Na reação às palavras de von der Leyen, o eurodeputado bloquista José Gusmão afirmou que "foi um discurso muito auto-satisfeito, que ignorou grande arte dos problemas económicos e sociais que a UE enfrenta".
Se por um lado a líder da Comissão "reconheceu implicitamente que a política monetária não está a funcionar, quando disse que vai demorar muito tempo a atingir os objetivos - o que é correto, porque o que está a puxar os preços para baixo é a queda dos preços da energia que não tem nada a ver com política monetária", por outro lado von der Leyen "não disse absolutamente nada sobre a crise económica e social sentida pelas famílias", apontou Gusmão.

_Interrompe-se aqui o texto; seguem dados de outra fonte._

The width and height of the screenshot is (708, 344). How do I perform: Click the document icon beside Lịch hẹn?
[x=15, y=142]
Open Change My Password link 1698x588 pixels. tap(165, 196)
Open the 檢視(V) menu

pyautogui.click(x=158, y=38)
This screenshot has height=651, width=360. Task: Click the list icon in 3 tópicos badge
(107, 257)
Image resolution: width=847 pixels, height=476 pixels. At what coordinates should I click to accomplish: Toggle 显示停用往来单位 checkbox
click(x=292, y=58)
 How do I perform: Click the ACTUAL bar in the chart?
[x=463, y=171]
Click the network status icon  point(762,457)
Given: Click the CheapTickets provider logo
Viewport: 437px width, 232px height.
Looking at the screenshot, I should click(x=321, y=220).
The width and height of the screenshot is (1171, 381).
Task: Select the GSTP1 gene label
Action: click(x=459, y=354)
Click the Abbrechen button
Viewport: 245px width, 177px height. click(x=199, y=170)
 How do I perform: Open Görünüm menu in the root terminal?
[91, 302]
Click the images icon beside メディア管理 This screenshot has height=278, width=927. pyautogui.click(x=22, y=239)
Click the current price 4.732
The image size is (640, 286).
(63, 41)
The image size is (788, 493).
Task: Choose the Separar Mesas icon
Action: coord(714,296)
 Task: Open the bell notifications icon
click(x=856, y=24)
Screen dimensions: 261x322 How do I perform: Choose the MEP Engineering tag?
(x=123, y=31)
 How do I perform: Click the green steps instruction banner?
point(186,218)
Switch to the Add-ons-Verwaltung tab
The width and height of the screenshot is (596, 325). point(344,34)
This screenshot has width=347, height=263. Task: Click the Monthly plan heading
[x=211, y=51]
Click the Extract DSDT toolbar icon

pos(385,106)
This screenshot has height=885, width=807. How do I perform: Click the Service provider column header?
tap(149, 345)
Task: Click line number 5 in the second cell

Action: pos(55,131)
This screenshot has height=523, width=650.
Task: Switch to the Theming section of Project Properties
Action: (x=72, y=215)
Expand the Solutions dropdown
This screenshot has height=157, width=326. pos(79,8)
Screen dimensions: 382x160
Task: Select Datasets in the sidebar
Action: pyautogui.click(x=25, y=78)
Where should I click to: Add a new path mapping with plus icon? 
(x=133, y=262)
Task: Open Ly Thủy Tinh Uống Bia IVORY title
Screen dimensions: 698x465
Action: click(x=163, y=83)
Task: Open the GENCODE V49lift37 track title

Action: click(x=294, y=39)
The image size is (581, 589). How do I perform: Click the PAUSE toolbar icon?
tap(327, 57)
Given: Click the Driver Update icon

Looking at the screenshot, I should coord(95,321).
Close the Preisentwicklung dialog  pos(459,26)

"Não disse uma palavra sobre habitação, que é o principal problema dos jovens hoje no acesso à vida independente" no espaço da União Europeia, prosseguiu o eurodeputado do Bloco, que esperava ouvir neste discurso "um reconhecimento das consequências das políticas económicas que estão a ser seguidas".
José Gusmão acrescentou que essas consequências "não afetam só os jovens, mas todas as pessoas que perderam salário real ao longo dos últimos anos, muito por força das políticas económicas que estão a ser seguidas na UE e da desregulação do mercado de trabalho que impede a atualização dos salários ao ritmo da inflação".